We are in the midst of a credit crisis, based on over-lending in a boom that, in our case, was almost totally driven by property. Now that property prices are falling, the underlying banking model is being questioned. When the market re-adjusts, banks – the clear winners on the way up – will be the losers on the way down.

We heard last week that our regulator is investigating the source of rumours which the regulator believes drove down the share price of Irish banks. Well, rumours drive markets. Ever heard the market expression ‘‘buy the rumour, sell the fact’’?

Probably not! Of course there are going to be rumours, particularly when some foreign banks have been so economical with the truth. Just last week, the boss of Bear Stearns was denying that there was any problem when the investment bank was technically bankrupt and couldn’t meet its obligations.

Could one of the Irish banks go the way of Bear Stearns? It looks unlikely, but it is not inconceivable to imagine a scenario where this could be possible. If, for example, the assets on a balance sheet are not liquid and the market is worried about a bank’s deposit base, banks can experience a crisis of confidence. If a bank has not invested in extending its deposit base at the same rate as it has expanded its lending, it will have to plug that gap between deposits and loans by borrowing. As its share price falls, the collateral that it can give for this borrowing falls in value too, making borrowing more expensive.

Now think about what constituted much Irish borrowing during the boom. Banks held property as collateral against original loans. So, instead of cash on its balance sheet, many banks held property. This was fine when property was going up – but now, when it is falling in value and no one wants to touch it, the bank has a financing problem.
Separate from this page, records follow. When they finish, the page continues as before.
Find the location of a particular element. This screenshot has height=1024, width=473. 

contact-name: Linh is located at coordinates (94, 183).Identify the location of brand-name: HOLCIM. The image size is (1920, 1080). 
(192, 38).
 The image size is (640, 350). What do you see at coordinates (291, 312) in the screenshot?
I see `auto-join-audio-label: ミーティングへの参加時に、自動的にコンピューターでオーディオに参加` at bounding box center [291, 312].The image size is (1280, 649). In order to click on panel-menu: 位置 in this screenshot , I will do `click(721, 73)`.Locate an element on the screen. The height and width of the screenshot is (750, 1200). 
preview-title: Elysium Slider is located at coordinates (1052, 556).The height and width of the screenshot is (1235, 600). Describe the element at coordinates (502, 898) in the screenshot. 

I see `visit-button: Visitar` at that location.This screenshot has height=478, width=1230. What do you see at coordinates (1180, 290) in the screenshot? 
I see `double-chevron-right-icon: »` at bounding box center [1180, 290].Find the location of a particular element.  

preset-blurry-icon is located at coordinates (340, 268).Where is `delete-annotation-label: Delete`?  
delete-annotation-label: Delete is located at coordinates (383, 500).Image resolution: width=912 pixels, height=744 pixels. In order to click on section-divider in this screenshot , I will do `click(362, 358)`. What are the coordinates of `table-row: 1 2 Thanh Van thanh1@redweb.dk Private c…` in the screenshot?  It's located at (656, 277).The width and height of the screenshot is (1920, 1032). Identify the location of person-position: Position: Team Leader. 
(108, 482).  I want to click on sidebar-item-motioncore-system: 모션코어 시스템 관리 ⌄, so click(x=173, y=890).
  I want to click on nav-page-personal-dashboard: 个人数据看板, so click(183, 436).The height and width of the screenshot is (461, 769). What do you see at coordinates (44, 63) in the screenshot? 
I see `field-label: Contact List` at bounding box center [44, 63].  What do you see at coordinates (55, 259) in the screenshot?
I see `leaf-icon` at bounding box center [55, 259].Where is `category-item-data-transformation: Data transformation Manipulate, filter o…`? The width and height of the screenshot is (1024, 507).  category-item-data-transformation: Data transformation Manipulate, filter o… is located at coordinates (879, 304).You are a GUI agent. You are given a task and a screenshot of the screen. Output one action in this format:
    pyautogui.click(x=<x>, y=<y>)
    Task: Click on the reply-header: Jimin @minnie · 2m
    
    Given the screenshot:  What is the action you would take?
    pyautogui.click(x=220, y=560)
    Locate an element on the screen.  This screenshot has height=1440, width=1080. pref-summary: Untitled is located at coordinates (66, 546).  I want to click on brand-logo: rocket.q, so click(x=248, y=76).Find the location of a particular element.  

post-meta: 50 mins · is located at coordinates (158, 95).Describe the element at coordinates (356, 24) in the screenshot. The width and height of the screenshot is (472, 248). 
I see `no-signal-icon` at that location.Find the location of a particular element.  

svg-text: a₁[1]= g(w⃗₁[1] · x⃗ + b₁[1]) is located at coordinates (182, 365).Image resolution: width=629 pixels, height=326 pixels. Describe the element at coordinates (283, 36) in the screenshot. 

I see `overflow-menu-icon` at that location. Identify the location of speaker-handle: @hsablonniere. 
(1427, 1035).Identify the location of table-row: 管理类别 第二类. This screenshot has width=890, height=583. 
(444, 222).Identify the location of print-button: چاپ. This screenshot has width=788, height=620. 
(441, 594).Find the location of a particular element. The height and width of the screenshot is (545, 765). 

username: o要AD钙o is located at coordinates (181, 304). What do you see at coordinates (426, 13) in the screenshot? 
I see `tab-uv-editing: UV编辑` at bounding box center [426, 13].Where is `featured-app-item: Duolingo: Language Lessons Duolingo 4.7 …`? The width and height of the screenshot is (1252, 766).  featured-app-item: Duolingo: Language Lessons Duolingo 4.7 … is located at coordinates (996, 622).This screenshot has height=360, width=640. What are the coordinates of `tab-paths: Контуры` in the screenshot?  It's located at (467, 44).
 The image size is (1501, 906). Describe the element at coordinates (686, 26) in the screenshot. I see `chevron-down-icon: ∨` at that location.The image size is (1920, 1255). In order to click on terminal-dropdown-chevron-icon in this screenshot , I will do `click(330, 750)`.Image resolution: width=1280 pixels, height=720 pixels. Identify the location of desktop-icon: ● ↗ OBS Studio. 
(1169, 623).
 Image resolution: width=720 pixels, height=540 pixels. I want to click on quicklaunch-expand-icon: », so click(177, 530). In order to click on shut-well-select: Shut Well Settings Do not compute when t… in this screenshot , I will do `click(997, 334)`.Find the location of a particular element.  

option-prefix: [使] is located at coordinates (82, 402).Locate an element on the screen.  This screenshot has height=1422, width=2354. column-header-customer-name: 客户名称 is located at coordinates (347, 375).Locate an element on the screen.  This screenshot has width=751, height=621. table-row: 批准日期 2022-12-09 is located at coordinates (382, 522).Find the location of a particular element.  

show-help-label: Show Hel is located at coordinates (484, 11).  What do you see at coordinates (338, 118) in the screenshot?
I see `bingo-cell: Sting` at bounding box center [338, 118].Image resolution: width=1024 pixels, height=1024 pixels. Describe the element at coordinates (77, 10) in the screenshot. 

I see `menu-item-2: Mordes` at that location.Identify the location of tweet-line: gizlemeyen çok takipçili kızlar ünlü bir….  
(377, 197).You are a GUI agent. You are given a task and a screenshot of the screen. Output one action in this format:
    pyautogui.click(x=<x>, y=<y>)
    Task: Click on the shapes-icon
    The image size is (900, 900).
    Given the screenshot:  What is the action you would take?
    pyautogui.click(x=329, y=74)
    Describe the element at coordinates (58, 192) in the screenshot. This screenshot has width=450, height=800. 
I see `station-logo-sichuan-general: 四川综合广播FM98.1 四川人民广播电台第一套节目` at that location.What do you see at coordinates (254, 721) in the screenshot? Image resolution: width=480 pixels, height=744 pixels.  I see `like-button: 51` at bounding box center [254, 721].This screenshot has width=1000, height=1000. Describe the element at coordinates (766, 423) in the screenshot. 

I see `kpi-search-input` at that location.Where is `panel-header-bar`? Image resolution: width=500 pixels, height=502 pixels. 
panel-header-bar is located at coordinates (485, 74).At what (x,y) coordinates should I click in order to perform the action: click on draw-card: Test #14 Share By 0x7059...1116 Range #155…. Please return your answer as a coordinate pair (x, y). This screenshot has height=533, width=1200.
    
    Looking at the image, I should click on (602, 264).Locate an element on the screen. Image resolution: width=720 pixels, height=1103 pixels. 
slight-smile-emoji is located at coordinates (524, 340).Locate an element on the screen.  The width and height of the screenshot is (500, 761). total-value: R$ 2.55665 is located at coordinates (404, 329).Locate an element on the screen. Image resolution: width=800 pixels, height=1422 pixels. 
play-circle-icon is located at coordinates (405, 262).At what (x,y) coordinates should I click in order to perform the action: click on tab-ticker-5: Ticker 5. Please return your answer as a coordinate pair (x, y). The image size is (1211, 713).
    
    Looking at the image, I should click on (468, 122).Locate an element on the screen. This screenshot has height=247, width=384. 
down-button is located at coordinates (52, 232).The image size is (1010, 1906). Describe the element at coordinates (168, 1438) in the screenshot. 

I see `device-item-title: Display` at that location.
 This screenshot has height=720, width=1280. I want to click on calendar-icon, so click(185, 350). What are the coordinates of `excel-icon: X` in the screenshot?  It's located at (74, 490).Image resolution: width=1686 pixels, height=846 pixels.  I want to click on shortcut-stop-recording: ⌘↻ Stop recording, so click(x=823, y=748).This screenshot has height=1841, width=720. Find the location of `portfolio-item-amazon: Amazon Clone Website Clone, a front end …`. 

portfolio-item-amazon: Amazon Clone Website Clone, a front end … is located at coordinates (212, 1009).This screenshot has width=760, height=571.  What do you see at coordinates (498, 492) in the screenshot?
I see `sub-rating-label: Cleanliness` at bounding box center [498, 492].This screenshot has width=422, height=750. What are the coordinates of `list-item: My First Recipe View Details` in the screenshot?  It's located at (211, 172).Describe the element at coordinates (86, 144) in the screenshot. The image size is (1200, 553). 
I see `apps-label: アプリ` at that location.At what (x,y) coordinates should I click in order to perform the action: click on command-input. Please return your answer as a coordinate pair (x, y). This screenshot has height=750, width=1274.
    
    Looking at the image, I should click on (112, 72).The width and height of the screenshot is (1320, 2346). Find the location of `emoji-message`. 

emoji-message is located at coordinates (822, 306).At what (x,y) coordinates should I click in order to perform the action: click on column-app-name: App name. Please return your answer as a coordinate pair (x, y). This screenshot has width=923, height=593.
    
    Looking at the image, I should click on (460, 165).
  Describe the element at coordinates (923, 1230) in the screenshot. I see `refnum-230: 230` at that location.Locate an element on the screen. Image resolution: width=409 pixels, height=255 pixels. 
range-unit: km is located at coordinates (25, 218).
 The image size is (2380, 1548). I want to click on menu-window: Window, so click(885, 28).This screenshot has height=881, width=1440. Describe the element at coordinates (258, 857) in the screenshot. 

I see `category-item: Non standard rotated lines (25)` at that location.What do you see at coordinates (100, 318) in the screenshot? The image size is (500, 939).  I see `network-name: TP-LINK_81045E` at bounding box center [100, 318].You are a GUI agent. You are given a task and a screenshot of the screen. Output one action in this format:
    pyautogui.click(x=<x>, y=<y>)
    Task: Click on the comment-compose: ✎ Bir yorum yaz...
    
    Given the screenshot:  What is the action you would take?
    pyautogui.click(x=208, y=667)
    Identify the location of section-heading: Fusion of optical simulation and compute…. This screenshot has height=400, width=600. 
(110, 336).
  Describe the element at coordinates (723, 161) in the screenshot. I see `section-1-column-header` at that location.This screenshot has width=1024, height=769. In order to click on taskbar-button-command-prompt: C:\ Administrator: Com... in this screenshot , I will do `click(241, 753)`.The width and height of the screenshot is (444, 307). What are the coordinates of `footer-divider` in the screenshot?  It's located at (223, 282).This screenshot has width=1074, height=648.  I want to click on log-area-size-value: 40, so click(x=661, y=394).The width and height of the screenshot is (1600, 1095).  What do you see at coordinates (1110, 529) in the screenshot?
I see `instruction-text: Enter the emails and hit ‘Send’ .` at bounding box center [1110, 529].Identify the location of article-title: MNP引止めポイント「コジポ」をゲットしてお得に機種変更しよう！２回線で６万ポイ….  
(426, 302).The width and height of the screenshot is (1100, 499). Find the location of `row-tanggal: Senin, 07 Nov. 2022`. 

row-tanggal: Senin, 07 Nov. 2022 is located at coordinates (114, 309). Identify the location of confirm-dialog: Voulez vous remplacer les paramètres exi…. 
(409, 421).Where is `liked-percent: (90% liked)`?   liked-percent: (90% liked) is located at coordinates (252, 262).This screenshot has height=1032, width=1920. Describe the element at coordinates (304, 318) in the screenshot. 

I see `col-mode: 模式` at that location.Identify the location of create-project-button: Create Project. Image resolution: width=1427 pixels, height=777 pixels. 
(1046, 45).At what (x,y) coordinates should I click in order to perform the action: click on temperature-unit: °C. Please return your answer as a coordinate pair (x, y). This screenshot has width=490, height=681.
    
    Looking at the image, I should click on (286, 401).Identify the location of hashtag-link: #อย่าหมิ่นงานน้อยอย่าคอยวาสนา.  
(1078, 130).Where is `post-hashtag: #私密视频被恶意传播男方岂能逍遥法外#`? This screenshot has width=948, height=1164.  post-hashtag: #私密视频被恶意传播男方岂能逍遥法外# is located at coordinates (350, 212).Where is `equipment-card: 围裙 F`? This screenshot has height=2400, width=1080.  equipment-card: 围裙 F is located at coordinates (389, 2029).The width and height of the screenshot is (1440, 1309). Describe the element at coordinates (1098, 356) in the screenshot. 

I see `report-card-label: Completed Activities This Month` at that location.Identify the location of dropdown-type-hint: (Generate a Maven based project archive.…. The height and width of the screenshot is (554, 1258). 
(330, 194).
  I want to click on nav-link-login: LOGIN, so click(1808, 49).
When the governor of the Central Bank, John Hurley, came out and said ten days ago that the Irish banking system had no sub-prime debts, he was half-right. Yes, the sub-prime market in Ireland was only taking off last year (when it was bizarrely entitled the ‘‘non-conforming market’’). In a gushing report last year, at the height of the boom and a time when sceptics were being treated as heretics, Davy Stockbrokers suggested that this lending could become a €4 billion market by 2010.This will not happen now. However, it doesn’t mean that banks are off the hook, or that their shares have been dramatically oversold.

The Irish banks probably face a bigger headache than many of their American counterparts. Because the bad debts of the Irish banking system are on the balance sheet, as opposed to repackaged crude off the balance sheet, it will take a much longer period for the banks to work these debts out.

The banks now more resemble the continental or Japanese banks of the early 1990s which were straddled with bad property loans for years.

Whereas the US banks are taking a short sharp shock, where some sub-prime style portfolios which used to be regarded as ‘‘assets’’ are being valued at zero overnight, the Irish banks are in a ‘‘death by a thousand cuts’’ scenario, because the value of their former ‘‘assets is being marked down gradually.

The problem for the Irish banks is that they are being sold as if they had US-style ruptured balance sheets. This normally means the bank’s value collapses but recovers reasonably quickly as lending resumes and the banks take a one-off profit hit. So we can be reasonably confident that their share prices will rebound swiftly. In the Irish case, because it will take years to work through bad property debts, the share prices might not recover robustly for some time.

For the long-term investor, this might not be such a bad thing, as prices are low and things will recover. However, it could be a lengthier adjustment period than even the pessimists considered likely. One thing is certain: this banking crisis should have taken nobody by surprise. Unlike the Galway Road on the M50, the warning signs for a banking calamity were in our faces for years.